Überzeugend schauspielernd, ohne Requisiten, nur mit Mimik und Gesten in eine Rolle schlüpfend, erwecken die beiden Akteure die ohnehin schon köstlichen Texte zu brillantem Leben. Als Spatzenehepaar streiten sie über die Besitzverhältnisse an den zu bebrütenden Eiern in einer Story von Manfred Kyber (1880-1933), dessen Tierfabeln zu Unrecht wenig bekannt sind und die vor allem die anwesenden Ehegatten dazu bringt, neben dem Applaus wissend zu nicken. Joachim Ringelnatz (1883-1934) darf natürlich in der tierischen Runde nicht fehlen und ist nicht nur mit Krähe, Ameise und Meerschweinchen vertreten. Christian Morgensterns (1871-1914) ernährungsbewusster Hecht scheint dem Zuhörer verblüffend aktuell zu sein.
Bei der Interpretation der “Bremer Stadtmusikanten” beweist Winkler (“Mein Hahn kräht friesisch”), dass er weitaus besser krähen kann als jeder Hahn in der näheren und weiteren Umgebung und beeindruckt damit das Auditorium restlos. Der Sprachwitz von Wilhelm Busch wird in der Geschichte von “Hänschen Däumeling” schauspielerisch zur Geltung gebracht und selten hat man einen so glaubwürdig dargestellten Frosch gesehen wie in Kybers “Die Eintagsfliege”. Wegscheider braucht sich nur auf einen Stuhl zu kauern, schon ist er Frosch und der Identitätswechsel zu philosophierendem Käfer und Ameise wird ebenso mühelos auf den Punkt gebracht.

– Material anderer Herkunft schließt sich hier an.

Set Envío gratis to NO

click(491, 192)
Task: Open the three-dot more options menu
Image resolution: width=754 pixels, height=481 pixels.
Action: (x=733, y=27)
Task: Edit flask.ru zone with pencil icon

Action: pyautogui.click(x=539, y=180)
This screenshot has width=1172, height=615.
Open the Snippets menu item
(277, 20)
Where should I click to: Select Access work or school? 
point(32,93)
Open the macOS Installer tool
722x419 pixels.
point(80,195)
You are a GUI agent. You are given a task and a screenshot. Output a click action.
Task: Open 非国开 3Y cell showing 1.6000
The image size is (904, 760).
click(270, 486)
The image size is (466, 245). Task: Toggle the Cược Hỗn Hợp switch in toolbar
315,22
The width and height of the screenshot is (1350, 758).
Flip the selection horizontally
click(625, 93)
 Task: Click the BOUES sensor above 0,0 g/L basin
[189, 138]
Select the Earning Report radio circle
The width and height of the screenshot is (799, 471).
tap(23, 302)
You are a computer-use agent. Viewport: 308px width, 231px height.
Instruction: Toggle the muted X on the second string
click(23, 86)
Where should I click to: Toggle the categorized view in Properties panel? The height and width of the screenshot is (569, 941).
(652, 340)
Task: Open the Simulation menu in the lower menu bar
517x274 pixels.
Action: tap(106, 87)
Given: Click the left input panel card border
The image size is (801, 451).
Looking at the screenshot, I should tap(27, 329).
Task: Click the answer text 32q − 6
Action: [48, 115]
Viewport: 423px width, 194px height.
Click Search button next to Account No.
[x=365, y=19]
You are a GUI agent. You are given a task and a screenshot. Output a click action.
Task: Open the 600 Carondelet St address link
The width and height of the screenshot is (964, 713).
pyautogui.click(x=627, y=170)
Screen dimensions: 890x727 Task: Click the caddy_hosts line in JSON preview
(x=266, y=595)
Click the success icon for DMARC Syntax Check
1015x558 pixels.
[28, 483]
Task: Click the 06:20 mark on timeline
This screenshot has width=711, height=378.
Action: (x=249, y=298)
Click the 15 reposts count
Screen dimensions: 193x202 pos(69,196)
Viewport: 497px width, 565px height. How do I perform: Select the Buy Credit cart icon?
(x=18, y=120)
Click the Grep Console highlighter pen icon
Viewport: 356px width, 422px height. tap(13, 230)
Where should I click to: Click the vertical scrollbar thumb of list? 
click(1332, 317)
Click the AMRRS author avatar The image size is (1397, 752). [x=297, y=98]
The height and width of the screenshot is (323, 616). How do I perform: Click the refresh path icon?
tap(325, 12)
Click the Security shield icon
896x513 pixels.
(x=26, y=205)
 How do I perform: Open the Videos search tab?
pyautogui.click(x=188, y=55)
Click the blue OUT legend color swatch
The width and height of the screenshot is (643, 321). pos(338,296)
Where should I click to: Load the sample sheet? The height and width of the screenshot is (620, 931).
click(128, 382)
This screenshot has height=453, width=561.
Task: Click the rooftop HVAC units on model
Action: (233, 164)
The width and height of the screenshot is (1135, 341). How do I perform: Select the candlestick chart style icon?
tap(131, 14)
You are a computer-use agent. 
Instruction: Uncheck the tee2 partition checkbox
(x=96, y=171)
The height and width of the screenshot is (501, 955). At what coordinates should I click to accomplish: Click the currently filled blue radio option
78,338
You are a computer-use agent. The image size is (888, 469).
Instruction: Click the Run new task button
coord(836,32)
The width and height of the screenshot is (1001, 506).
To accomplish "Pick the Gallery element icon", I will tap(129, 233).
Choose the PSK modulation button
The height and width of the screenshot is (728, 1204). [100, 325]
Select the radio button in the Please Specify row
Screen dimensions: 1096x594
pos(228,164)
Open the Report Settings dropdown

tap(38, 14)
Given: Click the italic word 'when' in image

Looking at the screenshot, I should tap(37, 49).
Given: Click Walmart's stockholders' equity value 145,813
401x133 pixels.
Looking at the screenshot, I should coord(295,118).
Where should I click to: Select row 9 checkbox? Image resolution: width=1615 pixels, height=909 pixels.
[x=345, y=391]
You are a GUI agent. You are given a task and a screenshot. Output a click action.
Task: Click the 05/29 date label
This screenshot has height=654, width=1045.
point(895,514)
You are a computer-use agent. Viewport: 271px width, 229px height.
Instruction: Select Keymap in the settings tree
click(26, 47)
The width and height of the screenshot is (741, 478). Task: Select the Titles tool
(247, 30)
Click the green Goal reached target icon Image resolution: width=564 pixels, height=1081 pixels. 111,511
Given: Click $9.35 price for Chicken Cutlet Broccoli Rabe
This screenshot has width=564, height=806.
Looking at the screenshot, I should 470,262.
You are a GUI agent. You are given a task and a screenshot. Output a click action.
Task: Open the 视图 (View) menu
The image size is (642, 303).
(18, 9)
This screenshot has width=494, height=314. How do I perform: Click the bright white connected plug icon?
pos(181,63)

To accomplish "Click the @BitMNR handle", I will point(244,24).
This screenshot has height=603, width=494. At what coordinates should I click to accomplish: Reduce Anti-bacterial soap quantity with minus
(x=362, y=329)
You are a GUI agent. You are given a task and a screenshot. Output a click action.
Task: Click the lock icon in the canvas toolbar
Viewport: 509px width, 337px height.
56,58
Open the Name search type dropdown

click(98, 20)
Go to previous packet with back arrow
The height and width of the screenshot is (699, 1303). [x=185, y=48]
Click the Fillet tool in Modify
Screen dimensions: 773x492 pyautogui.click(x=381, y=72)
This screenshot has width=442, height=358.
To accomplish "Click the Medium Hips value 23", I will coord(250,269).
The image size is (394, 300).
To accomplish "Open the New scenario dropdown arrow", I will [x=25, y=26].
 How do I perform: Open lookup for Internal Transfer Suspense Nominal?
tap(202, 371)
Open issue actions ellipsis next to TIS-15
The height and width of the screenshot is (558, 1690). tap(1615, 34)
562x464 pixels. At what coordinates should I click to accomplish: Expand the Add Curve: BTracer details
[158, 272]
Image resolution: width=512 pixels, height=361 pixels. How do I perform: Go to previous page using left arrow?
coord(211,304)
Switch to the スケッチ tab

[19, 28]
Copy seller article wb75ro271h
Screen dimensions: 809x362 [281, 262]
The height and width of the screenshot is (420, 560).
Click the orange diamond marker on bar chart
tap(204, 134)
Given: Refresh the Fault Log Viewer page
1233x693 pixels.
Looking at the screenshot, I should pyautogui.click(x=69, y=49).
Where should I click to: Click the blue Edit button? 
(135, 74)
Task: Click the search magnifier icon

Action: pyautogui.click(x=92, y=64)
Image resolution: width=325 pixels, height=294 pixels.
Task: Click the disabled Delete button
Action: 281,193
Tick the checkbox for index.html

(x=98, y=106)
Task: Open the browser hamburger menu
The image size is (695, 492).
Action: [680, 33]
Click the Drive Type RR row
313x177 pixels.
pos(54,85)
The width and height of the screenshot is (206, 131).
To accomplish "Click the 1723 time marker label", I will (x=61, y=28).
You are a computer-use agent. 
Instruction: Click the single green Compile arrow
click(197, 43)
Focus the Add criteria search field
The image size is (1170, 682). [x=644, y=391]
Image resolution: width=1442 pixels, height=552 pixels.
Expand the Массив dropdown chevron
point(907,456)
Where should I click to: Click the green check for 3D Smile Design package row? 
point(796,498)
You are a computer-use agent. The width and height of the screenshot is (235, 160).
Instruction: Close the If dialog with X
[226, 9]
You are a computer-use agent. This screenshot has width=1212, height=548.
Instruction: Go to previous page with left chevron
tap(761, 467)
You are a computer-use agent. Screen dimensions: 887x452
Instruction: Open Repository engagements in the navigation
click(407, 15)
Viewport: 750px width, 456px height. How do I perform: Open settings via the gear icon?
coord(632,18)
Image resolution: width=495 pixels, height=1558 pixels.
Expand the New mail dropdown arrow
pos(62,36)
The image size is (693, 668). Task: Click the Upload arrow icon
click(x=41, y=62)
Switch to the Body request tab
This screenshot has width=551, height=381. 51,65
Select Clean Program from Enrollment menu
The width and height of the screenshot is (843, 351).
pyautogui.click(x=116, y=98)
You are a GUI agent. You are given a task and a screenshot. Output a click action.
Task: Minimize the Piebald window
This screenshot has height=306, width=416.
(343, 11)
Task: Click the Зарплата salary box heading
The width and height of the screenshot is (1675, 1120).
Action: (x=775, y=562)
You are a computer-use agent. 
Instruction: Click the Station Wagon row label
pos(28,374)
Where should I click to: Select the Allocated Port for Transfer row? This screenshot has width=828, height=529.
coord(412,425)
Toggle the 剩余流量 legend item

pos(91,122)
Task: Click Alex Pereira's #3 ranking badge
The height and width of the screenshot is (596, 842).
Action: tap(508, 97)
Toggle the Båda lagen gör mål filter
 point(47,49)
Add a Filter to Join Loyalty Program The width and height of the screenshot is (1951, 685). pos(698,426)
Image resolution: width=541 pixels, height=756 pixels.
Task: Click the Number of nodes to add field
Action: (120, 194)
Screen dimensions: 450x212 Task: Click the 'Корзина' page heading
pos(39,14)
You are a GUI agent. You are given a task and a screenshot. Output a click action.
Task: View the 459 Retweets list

Seit zehn Jahren gibt es das gemeinsame “tierische” Programm und es wird niemals inaktuell, denn in den Rollen der Tiere halten die Schauspieler dem Publikum den Spiegel vor, das lacht mit und dabei über sich selbst. “Wir haben einen fabelhaften Zoo in München” sagt Winkler nach dem Ende der Tiershow, “da konnten wir die Tiere studieren – oder die Menschen.”